Family Office yani Aile Şirketi kavramını Türkiye’de ilk uygulayan kurumlardan biriyiz. Family Office, Türkiye’de yeni oturmaya başlayan ama dünyada çok yaygın olan bir uygulamadır. Varlıklı ailelerin bütün ihtiyaçlarını karşıladıkları, bankaya ya da başka bir kuruma gidip paramı yönet demektense kendi bünyelerinde küçük bir banka hazinesi gibi hareket eden küçük yapılar olarak açıklayabilirim.
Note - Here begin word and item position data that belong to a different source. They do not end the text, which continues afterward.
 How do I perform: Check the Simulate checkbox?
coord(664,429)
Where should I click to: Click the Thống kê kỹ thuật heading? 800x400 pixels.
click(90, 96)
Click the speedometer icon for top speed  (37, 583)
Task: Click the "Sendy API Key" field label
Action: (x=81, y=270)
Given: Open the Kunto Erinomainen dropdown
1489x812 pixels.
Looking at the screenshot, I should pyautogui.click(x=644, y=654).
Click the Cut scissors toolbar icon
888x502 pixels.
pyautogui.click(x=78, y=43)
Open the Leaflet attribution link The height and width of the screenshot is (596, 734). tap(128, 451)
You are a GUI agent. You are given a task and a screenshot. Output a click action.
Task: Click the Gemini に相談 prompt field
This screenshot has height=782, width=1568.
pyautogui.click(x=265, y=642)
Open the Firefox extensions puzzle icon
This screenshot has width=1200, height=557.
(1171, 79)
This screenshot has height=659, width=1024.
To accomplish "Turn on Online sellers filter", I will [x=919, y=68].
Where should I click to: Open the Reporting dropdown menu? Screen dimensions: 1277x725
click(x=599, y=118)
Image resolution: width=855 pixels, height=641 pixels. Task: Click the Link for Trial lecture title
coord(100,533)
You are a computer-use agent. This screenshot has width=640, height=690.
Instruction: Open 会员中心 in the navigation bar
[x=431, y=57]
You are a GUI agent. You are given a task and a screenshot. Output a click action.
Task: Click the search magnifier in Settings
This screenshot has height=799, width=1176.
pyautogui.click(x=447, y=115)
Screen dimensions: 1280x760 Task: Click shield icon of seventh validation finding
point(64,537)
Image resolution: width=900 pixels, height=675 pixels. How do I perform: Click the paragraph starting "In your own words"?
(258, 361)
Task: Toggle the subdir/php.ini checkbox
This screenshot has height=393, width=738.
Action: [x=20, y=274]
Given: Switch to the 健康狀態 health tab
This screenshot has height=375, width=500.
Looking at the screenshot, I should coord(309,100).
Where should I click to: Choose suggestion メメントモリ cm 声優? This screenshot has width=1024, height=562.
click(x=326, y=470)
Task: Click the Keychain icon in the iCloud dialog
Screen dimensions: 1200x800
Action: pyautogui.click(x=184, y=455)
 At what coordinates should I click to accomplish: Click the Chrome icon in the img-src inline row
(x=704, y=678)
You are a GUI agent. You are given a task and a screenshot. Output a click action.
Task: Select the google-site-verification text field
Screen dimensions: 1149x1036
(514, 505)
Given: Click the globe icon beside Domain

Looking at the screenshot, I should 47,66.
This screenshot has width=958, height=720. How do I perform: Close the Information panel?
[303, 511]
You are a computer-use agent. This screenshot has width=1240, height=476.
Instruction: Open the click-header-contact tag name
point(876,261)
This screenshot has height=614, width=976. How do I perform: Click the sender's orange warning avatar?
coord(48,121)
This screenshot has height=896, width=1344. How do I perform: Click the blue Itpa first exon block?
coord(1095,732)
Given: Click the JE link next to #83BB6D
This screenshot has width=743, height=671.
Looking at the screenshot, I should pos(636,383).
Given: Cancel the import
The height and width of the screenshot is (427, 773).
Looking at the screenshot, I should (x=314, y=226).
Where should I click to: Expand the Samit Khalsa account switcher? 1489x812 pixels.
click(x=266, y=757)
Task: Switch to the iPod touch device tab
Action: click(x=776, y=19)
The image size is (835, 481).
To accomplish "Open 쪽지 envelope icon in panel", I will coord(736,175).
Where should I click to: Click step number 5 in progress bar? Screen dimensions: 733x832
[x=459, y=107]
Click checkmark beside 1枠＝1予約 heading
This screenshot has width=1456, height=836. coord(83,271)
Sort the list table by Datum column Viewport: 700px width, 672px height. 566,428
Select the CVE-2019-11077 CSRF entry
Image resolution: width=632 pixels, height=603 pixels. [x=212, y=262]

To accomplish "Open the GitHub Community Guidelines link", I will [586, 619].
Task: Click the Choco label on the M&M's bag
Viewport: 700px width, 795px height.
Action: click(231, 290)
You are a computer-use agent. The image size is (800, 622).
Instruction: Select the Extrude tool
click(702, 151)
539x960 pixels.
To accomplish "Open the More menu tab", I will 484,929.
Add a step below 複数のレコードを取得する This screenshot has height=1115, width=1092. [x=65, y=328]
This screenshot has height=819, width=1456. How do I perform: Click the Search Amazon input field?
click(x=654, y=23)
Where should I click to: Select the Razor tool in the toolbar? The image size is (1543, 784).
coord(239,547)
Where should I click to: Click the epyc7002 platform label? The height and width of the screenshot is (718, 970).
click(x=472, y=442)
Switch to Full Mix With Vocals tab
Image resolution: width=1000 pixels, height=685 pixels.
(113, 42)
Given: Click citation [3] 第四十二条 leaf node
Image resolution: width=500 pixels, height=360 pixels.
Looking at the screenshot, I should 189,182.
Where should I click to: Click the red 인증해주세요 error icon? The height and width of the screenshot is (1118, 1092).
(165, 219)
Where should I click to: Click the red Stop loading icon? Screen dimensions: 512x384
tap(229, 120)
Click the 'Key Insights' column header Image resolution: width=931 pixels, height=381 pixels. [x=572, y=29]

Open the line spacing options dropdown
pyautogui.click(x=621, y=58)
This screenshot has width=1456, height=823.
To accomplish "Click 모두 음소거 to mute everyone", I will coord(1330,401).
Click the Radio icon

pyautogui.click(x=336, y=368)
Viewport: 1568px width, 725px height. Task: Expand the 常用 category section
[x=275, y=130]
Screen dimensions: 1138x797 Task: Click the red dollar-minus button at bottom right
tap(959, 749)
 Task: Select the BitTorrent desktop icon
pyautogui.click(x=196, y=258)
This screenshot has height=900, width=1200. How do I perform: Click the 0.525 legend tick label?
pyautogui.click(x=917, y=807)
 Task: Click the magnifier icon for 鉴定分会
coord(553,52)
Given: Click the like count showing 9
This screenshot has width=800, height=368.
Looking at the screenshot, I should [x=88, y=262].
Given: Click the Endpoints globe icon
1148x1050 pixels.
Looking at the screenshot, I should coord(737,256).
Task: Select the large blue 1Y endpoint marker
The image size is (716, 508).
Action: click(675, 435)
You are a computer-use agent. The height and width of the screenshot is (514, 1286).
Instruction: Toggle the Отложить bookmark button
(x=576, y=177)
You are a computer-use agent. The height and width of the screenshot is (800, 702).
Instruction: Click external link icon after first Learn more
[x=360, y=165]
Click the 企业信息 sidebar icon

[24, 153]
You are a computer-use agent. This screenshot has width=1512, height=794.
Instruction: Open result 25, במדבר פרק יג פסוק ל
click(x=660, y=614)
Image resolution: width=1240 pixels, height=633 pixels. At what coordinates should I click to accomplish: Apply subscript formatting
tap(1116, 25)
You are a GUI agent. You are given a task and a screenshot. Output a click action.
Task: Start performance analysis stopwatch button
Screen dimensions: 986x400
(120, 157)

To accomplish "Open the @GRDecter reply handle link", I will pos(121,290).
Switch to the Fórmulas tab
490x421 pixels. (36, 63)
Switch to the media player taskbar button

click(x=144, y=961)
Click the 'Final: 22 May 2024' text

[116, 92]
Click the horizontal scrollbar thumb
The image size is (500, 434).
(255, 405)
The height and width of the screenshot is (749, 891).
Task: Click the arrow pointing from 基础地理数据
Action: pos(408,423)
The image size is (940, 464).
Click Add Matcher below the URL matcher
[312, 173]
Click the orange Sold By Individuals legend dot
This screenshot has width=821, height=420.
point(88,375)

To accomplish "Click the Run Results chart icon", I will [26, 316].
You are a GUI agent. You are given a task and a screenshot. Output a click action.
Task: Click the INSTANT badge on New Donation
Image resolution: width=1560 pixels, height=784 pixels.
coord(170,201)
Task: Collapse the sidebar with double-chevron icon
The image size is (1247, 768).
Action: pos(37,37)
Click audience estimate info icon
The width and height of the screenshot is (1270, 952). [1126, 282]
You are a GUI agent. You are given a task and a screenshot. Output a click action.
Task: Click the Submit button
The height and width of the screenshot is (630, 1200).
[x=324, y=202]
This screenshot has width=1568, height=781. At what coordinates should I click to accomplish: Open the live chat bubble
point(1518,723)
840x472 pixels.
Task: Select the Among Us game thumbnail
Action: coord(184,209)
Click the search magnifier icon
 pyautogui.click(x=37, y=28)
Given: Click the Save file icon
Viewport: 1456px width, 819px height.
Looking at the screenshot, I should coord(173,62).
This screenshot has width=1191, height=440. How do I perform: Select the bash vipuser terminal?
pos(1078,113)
Bu uygulamayı ilk biz Türkiye’de kurduk.

MV Holding bünyesinde üretim olarak bakabileceğimiz bir yatırımınız var mı? 

MV Holding turizm, gayrimenkul, Telekom, enerji ve medya sektörlerinde değer yaratmaktadır.

Robert Kolej mezunlarının birbirlerine iş hayatında ve sosyal yaşamda destek oluyor mu?

Diğer dönemleri bilemiyorum ama 92 mezunları birbirlerini destekler diyebilirim. Bugün işe alım konusunda Robert Kolej’li birinin CV’sini önüme koysalar büyük bir ihtimal aldığı eğitim ve kültürü düşünerek onu tercih ederdim.